* REQUIREMENTS
(1) Answer these questions using the text on firing an attorney:
(a) Under the Model Rules, what must an attorney do once a client discharges them?
(b) Which step should come first, finding a new attorney or firing the old one?
(c) Besides surrendering papers and property, what must a former attorney refund after termination?
(2) Pick up the text on firing an attorney at the point where it stops and continue it.

* TEXT SEGMENT
________________

You can fire your attorney at any time. You don’t need to prove misconduct or even give a reason. Under the Model Rules, once a client discharges an attorney, the attorney is required to withdraw from the representation.4American Bar Association. Rule 1.16 Declining or Terminating Representation
The practical steps work best in this order: find your new attorney first, then fire the old one. Having new counsel already lined up prevents a gap in representation that could hurt your case, especially if you have upcoming deadlines or court dates.
Once your new attorney is in place, send a written termination letter to your former attorney. Keep it brief and factual — you don’t need to justify your decision. State that you are terminating the representation and that all files and documents should be forwarded to your new attorney, whose name and contact information you should include.
Your former attorney is required to take reasonable steps to protect your interests after termination, including surrendering papers and property you’re entitled to and refunding any advance fees that haven’t been earned.4American Bar Association. Rule 1.16 Declining or Terminating Representation In practice, this means they should hand over your case file promptly.

________________

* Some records
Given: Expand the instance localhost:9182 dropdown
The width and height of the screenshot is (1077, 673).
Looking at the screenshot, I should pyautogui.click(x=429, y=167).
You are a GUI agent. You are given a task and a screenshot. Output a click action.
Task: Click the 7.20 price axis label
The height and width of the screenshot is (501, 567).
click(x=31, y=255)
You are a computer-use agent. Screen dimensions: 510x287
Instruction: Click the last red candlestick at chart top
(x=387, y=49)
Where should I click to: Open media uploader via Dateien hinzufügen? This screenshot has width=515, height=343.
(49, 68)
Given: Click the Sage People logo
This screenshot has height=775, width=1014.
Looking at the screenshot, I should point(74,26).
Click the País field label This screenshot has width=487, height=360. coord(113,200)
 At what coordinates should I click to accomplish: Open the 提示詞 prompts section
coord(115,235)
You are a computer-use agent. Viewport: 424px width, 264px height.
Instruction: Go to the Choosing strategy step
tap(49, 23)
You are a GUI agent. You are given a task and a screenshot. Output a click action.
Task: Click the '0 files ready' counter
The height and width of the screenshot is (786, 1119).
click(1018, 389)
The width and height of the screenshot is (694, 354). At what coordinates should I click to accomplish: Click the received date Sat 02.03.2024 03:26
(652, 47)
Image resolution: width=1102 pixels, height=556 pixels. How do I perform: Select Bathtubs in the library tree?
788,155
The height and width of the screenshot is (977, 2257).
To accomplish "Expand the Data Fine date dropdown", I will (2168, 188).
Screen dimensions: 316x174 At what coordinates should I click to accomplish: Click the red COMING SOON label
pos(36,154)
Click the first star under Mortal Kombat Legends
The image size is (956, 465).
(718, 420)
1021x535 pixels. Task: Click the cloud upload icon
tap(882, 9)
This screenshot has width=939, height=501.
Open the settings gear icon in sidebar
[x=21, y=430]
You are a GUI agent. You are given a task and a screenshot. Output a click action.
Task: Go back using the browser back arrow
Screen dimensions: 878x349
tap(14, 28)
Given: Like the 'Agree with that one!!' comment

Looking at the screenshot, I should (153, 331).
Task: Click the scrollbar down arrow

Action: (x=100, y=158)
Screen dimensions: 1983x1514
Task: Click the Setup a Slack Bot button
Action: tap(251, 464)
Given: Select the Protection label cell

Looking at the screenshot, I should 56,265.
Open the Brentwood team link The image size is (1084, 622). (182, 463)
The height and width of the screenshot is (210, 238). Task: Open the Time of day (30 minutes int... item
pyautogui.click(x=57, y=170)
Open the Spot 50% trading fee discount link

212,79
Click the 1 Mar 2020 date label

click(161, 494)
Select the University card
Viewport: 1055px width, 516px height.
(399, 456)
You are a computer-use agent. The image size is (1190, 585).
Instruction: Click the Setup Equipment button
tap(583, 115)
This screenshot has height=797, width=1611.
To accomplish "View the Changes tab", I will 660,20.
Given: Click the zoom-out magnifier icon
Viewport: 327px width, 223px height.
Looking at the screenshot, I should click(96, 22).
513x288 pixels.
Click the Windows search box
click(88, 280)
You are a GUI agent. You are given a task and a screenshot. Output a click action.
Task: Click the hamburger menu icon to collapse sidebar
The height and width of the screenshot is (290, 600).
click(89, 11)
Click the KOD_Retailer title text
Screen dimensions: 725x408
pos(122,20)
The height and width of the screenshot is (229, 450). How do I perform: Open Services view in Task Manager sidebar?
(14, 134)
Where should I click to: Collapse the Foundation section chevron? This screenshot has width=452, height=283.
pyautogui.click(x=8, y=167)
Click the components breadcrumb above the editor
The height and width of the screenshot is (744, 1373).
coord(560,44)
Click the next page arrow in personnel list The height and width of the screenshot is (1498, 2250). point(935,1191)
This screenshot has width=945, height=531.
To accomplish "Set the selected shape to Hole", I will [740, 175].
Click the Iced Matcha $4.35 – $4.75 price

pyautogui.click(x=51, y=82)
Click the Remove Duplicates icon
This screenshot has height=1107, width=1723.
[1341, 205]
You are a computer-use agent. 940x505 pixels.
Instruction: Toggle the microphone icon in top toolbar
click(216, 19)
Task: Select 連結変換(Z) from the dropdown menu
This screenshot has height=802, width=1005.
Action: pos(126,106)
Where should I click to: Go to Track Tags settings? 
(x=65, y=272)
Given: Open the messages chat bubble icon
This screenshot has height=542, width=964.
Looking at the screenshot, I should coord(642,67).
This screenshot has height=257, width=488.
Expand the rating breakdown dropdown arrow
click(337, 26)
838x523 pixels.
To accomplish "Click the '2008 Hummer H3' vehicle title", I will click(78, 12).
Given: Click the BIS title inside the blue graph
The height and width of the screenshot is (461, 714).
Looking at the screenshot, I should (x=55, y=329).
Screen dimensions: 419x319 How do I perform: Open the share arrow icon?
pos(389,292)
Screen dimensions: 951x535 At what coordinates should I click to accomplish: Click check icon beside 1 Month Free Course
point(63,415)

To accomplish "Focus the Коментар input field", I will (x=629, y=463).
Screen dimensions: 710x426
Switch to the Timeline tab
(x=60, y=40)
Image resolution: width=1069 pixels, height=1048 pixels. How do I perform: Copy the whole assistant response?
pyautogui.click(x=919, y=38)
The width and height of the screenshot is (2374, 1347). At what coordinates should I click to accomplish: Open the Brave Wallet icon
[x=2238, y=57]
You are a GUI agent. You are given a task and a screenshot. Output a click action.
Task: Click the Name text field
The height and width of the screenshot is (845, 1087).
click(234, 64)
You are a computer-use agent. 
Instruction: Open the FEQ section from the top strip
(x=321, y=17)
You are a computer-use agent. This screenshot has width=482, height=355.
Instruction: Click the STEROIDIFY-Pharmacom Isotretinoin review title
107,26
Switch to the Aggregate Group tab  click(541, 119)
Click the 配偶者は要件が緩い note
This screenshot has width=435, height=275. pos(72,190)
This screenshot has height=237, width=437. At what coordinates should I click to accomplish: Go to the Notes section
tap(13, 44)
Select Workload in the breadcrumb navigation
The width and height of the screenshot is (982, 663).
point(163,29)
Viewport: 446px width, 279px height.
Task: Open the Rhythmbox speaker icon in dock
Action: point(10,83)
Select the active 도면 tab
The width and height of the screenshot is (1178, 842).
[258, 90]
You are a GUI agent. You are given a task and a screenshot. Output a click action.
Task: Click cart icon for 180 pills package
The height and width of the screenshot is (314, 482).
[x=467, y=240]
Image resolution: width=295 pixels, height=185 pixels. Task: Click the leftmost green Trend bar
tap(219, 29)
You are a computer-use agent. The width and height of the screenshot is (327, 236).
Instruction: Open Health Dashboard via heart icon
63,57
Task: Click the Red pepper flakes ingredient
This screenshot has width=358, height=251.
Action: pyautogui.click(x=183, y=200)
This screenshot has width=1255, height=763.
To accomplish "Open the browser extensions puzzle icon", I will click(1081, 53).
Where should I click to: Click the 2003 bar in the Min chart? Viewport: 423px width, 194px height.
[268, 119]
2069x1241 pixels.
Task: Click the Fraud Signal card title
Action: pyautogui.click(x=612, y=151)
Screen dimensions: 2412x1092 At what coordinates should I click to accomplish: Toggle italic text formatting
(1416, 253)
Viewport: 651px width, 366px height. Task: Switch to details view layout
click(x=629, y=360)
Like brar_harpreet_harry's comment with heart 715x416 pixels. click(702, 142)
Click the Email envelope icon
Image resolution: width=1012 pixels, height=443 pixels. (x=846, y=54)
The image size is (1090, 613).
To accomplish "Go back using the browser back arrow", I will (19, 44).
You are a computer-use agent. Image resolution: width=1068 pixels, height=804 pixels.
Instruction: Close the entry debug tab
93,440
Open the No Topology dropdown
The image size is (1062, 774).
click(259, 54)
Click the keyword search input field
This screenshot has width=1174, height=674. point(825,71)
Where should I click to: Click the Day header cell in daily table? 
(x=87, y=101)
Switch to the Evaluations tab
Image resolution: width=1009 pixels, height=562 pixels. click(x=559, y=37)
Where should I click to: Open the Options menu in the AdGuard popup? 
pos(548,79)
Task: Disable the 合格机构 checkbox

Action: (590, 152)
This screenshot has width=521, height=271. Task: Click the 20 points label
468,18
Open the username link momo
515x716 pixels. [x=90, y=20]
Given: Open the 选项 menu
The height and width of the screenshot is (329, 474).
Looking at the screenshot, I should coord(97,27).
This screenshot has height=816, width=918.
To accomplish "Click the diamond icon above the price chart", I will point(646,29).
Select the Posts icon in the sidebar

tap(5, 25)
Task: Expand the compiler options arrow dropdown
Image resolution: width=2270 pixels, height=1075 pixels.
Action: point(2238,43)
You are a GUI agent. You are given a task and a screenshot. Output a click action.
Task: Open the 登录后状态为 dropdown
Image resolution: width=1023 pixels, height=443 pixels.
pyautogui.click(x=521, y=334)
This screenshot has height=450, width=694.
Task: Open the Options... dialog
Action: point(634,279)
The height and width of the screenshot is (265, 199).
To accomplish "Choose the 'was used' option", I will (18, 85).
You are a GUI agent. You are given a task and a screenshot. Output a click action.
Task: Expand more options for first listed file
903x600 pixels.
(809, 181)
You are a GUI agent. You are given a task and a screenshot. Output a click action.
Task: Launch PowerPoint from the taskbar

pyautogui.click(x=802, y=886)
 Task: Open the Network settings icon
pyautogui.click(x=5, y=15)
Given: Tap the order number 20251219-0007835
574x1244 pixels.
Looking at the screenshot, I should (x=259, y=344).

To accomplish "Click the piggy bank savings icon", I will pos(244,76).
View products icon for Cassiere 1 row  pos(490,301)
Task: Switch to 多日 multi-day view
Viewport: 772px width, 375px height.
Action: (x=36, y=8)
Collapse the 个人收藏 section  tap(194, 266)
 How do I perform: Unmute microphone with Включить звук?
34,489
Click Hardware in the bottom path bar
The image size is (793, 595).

________________

* ANSWERS TO THE PROBLEMS
(1)
(a) The attorney is required to withdraw from the representation.
(b) Finding a new attorney should come first.
(c) Any advance fees that haven't been earned.

(2)
The complication comes if you owe the attorney money. Some states allow attorneys to assert a “retaining lien” — essentially holding your file until you pay outstanding fees. Other states prohibit this practice entirely or limit it to the attorney’s own work product while requiring them to release documents you provided. The rules vary enough by state that your new attorney can advise you on what applies in your jurisdiction. If your former attorney refuses to release your file and a retaining lien isn’t legally available in your state, that refusal is itself a potential ethics violation.
Firing your attorney doesn’t erase fees you legitimately owe for work already performed. However, any retainer funds that haven’t been earned must be returned to you. Attorneys are required to keep client funds in a separate trust account and can only withdraw money as fees are earned or expenses are incurred.5American Bar Association. Rule 1.15 Safekeeping Property If your former attorney claims the entire retainer was earned but can’t show you an itemized accounting of the work, push back — and consider the fee arbitration process described below.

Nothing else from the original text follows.